Where you are renting from your local council or housing association, you shouldn’t have to worry about this.
It is unlikely that a social landlord will evict you from your property once you are bankrupt (whether or not you have rent arrears). This is because their decision to allow you to rent one of their properties is not based on your credit score or social circumstances.
That said, you must make sure you pay your rent on time each month (or week) after you have gone bankrupt.
Your bankruptcy will not protect you if you get into arrears again. You might also face eviction unless the debt is repaid.
Potential issues if you rent from a private landlord
Where you have rent arrears with your current private landlord, you need to be more careful.
Once you are bankrupt, it is unlikely that they will be able to recover any of the arrears that you owe. As a result, the possibility that they could evict you from your home is much more likely than with a social landlord.
You might think that a way around this would be to leave the arrears you owe them out of your bankruptcy. You could then set up a separate plan to pay them back. However, this will be a problem.
Setting up a separate repayment plan with your landlord is difficult. The reason for this is that you will not be allowed to include an amount to make payments to them in your bankruptcy living expenses budget. You would have to try and make savings from your other allowances and use this money to repay them.

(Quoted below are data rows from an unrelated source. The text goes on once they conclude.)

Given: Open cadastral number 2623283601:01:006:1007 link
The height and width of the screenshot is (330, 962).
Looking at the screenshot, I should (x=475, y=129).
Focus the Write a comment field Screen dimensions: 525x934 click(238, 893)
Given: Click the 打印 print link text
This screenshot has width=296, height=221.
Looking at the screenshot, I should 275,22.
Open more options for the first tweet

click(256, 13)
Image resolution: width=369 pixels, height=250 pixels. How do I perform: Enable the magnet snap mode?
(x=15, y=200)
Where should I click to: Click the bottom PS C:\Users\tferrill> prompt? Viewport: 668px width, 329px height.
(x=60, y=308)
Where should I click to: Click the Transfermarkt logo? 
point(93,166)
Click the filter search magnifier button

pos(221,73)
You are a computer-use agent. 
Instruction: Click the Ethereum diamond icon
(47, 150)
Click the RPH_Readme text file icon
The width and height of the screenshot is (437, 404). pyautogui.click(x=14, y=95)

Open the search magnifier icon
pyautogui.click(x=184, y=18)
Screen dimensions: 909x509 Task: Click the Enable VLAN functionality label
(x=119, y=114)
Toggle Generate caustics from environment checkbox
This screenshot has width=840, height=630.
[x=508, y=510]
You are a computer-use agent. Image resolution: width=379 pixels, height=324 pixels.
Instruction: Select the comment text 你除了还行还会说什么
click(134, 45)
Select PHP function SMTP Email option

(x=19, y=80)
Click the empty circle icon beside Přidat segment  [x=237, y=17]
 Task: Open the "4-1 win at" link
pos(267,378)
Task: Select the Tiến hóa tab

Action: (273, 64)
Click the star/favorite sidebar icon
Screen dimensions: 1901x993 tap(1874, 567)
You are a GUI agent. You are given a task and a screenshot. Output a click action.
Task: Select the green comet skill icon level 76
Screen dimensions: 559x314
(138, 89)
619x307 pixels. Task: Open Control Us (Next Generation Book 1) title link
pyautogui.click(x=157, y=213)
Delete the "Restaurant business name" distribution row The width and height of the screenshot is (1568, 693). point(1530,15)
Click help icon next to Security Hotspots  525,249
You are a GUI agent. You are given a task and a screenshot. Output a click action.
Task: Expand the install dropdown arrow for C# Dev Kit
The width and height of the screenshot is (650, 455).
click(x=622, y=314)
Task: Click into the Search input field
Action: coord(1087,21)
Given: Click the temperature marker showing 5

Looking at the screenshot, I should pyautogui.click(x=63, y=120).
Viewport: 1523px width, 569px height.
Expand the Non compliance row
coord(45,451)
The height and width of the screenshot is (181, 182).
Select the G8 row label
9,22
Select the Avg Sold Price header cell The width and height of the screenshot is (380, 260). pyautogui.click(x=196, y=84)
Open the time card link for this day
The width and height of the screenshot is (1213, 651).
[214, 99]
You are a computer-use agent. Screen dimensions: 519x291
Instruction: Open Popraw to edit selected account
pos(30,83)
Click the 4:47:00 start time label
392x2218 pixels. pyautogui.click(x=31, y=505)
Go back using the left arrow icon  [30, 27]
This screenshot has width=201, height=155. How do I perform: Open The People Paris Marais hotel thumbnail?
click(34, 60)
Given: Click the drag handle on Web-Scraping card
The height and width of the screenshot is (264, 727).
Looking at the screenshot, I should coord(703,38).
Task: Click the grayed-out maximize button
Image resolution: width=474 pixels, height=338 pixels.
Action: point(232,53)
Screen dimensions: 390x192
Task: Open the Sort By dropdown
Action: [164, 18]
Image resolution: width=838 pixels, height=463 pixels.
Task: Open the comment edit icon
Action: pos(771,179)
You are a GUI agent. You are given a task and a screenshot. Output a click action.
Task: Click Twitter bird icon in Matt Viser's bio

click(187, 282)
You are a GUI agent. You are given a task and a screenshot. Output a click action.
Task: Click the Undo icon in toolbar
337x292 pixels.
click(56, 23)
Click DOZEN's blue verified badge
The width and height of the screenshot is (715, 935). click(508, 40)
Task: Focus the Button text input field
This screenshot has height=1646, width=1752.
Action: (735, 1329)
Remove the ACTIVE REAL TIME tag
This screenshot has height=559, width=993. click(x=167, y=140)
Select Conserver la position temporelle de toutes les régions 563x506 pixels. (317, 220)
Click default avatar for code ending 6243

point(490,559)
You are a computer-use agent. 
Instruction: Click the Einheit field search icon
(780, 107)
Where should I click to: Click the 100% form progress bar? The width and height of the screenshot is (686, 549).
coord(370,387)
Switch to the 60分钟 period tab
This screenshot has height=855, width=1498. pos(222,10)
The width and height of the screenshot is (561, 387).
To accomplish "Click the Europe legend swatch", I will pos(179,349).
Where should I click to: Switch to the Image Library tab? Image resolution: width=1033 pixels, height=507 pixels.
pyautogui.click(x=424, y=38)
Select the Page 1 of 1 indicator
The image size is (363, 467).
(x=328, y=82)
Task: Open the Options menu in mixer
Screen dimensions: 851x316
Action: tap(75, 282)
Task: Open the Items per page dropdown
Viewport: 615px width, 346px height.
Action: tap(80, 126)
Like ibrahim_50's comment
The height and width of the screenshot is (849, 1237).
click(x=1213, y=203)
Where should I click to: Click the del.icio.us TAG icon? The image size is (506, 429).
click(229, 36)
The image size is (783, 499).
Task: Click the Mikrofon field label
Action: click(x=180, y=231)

In addition, if the Official Receiver finds out you have rent arrears, they will contact your landlord. They will inform them of your bankruptcy and that the arrears can no longer be collected.
For this reason, it is generally sensible to pay off any arrears you owe to a private landlord before you go bankrupt. To achieve this, you may need to reduce the amount you have to pay towards your other debts, perhaps by using a temporary debt management plan.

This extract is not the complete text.